# SandBox Notebook


### Introduction to Pandas
This is notebook provides an opportunity to practice what has been learnt in class and a high-level overview of the [Pandas](https://pandas.pydata.org) library. Please see the sixth chapter of the [Learning Data Science](https://learningds.org/intro.html) text for a narrative explanation of what is going on in this notebook.

In [None]:
import plotly.express as px
import numpy as np
# `pd` is the conventional alias for Pandas, as `np` is for NumPy
import pandas as pd

## Series, DataFrames, and Indices 

Series, DataFrames, and Indices are fundamental Pandas data structures for storing tabular data and processing the data using vectorized operations.

### Series

Series is a 1-D labeled array data. We can think of it as columnar data. 

#### Creating a new `Series` object
Below we create a `Series` object and will look into its two components: 1) array and 2) index.

In [None]:
s = pd.Series([-1, 10, 2])
print("Series Object:", s, sep='\n')

# Data contained within the Series
print("Array Object:", s.array, sep='\n')

# The Index of the Series
print("Index Object:", s.index, sep='\n')

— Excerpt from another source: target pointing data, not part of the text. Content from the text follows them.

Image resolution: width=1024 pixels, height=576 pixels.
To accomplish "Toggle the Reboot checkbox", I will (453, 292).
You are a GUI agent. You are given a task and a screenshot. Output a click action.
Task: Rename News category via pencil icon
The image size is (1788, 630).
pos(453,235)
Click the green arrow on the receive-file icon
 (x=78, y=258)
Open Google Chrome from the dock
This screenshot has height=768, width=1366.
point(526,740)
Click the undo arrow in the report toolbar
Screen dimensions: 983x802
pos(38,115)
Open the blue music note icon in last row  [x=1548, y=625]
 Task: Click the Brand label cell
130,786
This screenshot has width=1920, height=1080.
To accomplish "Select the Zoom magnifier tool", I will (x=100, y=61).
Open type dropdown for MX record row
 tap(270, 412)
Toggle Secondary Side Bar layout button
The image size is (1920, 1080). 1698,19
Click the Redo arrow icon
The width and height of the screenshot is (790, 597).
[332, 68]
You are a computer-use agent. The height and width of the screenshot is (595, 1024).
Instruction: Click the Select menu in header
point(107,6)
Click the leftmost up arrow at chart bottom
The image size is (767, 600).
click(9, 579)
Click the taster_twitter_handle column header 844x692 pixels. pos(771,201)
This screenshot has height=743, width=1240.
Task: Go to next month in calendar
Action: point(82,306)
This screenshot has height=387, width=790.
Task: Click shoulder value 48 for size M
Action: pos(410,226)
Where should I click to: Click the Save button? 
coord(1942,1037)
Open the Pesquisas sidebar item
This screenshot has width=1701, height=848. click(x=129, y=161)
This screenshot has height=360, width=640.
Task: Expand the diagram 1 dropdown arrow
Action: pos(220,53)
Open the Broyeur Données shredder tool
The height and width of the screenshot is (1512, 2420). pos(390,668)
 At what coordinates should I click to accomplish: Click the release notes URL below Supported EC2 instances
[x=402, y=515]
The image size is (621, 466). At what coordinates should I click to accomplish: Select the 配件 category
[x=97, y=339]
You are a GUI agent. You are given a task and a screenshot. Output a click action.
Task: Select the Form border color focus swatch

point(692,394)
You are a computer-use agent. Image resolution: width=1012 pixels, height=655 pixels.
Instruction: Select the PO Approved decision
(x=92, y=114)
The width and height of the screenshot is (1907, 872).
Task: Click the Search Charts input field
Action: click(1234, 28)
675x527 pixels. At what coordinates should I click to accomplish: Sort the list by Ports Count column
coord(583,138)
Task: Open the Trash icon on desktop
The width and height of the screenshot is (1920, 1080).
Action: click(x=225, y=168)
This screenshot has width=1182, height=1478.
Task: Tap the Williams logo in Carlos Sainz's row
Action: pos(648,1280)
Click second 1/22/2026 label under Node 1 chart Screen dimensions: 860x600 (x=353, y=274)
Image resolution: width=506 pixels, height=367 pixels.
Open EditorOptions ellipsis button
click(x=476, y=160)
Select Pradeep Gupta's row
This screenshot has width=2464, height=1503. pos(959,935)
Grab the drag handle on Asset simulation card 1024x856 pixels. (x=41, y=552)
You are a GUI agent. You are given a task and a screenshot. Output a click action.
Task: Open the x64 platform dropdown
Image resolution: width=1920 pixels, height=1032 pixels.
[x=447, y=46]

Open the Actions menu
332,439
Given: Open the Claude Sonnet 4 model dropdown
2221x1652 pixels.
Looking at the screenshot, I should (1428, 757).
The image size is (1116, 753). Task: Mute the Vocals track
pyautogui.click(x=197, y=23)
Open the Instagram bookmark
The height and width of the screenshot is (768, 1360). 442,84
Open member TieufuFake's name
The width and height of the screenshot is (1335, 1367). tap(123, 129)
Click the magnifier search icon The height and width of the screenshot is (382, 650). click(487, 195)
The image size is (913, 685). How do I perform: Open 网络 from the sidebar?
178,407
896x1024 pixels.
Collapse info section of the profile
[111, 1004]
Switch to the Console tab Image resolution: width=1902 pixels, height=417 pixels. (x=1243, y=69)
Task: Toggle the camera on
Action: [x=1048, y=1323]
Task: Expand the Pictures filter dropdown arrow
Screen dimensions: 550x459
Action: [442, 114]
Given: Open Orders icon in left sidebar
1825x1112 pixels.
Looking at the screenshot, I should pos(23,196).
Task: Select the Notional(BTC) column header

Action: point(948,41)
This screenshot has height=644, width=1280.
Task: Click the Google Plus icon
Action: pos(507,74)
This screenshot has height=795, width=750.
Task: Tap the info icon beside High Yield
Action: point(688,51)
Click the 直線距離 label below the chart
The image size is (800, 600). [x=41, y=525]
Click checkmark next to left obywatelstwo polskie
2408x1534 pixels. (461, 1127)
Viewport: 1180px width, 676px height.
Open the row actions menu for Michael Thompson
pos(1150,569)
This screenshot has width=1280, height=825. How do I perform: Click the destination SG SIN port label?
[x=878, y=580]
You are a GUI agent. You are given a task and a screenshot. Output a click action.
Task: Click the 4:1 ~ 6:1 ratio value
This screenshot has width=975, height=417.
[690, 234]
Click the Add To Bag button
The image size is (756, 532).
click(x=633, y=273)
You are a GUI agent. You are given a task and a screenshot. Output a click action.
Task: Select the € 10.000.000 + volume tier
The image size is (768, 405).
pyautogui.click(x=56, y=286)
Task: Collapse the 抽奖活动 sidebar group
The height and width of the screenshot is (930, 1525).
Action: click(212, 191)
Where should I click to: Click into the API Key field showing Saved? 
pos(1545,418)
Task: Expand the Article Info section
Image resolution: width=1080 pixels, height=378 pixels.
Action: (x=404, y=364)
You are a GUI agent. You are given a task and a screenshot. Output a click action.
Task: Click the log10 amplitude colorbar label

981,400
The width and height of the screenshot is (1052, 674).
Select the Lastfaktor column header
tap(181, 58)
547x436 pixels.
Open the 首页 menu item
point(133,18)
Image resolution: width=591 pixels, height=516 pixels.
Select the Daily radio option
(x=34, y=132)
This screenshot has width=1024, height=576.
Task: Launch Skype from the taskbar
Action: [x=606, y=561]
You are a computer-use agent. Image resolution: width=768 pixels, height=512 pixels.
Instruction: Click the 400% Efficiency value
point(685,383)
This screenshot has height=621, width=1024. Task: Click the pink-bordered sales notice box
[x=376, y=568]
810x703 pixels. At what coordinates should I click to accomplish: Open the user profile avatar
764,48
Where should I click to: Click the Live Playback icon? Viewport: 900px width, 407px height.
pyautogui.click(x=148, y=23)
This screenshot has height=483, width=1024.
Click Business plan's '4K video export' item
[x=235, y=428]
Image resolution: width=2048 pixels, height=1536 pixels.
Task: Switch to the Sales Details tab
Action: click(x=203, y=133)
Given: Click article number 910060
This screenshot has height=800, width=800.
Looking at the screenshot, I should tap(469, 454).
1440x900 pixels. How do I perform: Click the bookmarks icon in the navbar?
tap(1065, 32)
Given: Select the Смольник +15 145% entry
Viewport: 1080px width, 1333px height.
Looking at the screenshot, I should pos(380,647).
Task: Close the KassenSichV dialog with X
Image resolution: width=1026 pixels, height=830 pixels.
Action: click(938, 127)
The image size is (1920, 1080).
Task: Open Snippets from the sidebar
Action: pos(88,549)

We can create a `Series` object by providing a custom index.

In [None]:
s = pd.Series([-1, 10, 2], index = ["a", "b", "c"])
print("Series Object:", s, sep='\n')
print("Array Object:", s.array, sep='\n')
print("Index Object:", s.index, sep='\n')

We can reassign the index of a `Series` to a new index.

In [None]:
s.index = ["first", "second", "third"]
s.index

#### Selection in Series
We can select a single value or a set of values in a `Series` using:
- A single label
- A list of labels
- A filtering condition

In [None]:
s = pd.Series([4, -2, 0, 6], index = ["a", "b", "c", "d"])

# Selection using a single label
# Notice how the return value is a single array element
print(s["a"])

# Selection using a list of labels
# Notice how the return value is another Series
print(s[["a", "c"]])

In [None]:
# Filter condition: select all elements greater than 0
print(s>0)

# Selection using a filtering condition
print(s[s>0])

### DataFrame

DataFrame is a 2-D tabular data with both row and column labels. In this lecture, we will see how a DataFrame can be created from scratch or loaded from a file. 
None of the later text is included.